**What this task involves**:
Report each line of the entries that contains the word "Toggle", copied in full.

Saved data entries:
★ ★ ★

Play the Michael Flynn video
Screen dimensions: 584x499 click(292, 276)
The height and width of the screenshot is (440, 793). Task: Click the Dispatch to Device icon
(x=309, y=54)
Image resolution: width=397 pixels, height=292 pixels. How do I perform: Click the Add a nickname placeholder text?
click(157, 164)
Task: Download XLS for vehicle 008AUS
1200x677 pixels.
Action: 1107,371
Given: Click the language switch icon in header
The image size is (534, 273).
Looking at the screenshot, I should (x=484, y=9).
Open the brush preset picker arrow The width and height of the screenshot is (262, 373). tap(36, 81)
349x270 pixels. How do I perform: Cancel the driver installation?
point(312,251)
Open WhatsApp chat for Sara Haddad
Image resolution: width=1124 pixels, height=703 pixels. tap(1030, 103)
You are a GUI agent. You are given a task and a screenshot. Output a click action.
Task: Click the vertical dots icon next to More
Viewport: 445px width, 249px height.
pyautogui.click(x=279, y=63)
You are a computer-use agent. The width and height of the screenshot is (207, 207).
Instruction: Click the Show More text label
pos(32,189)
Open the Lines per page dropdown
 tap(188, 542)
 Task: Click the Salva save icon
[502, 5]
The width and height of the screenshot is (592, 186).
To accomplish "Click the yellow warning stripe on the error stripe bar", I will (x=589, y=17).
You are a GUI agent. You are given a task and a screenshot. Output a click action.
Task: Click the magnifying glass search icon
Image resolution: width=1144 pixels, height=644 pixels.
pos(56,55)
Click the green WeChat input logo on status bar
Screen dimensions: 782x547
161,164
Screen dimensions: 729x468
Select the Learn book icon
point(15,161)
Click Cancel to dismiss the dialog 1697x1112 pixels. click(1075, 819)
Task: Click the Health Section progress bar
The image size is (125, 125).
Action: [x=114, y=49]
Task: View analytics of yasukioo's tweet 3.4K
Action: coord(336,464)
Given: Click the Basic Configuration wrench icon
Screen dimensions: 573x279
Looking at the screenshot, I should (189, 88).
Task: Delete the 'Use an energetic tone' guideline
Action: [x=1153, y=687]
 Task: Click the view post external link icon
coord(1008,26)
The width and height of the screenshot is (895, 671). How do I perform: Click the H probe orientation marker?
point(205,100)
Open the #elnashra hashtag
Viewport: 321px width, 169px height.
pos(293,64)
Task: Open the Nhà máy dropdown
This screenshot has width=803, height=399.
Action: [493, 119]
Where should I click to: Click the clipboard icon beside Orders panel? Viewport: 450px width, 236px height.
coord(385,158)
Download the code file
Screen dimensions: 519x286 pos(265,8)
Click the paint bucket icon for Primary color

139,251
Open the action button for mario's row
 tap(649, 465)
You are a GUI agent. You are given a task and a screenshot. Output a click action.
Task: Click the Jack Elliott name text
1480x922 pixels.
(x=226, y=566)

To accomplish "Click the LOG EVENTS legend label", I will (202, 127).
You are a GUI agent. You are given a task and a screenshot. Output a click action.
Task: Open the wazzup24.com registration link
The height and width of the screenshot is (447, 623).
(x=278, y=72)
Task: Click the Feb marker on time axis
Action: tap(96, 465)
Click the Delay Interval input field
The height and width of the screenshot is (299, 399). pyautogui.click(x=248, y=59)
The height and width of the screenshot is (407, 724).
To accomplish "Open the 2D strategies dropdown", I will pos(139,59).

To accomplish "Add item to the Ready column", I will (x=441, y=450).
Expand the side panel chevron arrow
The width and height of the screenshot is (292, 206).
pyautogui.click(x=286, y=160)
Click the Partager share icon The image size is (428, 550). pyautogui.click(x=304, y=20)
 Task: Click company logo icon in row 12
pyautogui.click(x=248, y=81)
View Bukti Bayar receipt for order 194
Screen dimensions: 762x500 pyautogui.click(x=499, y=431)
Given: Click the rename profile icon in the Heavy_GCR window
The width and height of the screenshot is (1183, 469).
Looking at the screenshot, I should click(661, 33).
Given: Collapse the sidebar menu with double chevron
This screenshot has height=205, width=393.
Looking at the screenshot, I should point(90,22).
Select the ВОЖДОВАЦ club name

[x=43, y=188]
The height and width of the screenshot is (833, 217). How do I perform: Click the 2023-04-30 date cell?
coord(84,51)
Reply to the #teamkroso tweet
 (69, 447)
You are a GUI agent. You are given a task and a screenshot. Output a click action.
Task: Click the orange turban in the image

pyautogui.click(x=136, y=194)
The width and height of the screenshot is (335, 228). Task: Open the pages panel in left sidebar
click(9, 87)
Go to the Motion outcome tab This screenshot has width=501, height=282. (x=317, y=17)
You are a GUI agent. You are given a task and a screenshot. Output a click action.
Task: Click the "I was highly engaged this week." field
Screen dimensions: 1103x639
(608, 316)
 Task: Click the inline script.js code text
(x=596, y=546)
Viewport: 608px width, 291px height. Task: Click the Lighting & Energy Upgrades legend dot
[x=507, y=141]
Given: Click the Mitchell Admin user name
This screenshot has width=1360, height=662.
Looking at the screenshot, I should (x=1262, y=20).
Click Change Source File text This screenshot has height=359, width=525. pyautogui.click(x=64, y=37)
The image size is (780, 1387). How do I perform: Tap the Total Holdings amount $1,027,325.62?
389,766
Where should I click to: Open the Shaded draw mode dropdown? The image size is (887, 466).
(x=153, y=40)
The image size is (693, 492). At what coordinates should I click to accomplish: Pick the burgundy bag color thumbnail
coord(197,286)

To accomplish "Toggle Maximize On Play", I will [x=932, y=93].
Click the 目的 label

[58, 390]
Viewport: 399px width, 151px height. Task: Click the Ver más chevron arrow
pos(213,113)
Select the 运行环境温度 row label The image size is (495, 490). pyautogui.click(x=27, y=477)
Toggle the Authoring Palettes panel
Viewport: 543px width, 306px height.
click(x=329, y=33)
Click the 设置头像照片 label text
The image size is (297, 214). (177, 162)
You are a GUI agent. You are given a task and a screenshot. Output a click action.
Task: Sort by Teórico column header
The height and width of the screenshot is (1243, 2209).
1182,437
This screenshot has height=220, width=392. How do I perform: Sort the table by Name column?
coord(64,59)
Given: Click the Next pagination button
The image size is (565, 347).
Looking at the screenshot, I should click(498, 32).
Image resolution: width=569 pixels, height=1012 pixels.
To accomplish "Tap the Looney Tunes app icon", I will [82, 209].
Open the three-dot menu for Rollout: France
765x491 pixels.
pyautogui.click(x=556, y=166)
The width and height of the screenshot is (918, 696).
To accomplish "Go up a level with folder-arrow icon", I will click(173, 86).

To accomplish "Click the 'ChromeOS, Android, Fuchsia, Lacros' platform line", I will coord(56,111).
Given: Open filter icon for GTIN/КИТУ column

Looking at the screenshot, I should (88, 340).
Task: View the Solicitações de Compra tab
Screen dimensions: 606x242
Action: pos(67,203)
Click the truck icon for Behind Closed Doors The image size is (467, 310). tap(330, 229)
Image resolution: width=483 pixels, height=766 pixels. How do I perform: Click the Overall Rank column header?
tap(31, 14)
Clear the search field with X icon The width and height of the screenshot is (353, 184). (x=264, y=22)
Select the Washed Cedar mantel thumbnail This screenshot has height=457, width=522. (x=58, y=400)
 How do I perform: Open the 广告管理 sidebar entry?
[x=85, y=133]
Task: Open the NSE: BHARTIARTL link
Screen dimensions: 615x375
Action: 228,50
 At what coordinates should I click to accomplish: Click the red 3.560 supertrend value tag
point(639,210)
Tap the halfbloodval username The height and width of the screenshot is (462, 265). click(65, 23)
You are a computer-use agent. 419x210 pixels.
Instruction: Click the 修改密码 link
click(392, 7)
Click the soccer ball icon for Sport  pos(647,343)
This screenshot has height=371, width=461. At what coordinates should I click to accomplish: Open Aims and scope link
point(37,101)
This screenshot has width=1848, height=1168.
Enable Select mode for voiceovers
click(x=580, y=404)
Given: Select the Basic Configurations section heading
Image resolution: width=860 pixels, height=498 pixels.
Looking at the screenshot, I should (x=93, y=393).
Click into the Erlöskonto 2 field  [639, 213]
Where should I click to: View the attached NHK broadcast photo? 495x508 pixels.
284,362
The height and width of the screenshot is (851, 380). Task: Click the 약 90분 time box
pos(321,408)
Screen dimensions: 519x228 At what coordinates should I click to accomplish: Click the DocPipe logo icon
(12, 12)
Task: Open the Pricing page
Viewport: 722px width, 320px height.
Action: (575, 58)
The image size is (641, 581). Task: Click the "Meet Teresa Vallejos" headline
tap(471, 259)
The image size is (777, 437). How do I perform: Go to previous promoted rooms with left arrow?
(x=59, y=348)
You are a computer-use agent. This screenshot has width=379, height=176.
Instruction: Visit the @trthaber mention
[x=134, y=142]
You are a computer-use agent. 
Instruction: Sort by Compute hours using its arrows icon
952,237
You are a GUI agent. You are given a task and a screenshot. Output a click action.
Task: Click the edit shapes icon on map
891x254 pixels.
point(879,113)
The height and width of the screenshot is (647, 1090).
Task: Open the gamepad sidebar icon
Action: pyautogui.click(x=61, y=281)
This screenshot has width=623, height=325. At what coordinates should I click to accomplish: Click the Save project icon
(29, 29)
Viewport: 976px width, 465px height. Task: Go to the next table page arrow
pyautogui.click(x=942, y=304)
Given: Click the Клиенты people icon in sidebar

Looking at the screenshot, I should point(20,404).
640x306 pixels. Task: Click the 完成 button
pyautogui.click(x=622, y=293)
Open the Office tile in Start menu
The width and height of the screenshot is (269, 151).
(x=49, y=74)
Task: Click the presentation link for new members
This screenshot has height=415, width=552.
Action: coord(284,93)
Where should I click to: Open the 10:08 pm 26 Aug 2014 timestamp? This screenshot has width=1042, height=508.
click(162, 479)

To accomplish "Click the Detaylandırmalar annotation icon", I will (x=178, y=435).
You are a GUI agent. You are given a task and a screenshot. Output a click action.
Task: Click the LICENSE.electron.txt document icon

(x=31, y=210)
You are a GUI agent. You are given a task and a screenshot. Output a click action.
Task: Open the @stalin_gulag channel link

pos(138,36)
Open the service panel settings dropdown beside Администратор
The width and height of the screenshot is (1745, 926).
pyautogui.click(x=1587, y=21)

★ ★ ★

**Reply**:
To accomplish "Toggle Maximize On Play", I will [x=932, y=93].
Toggle the Authoring Palettes panel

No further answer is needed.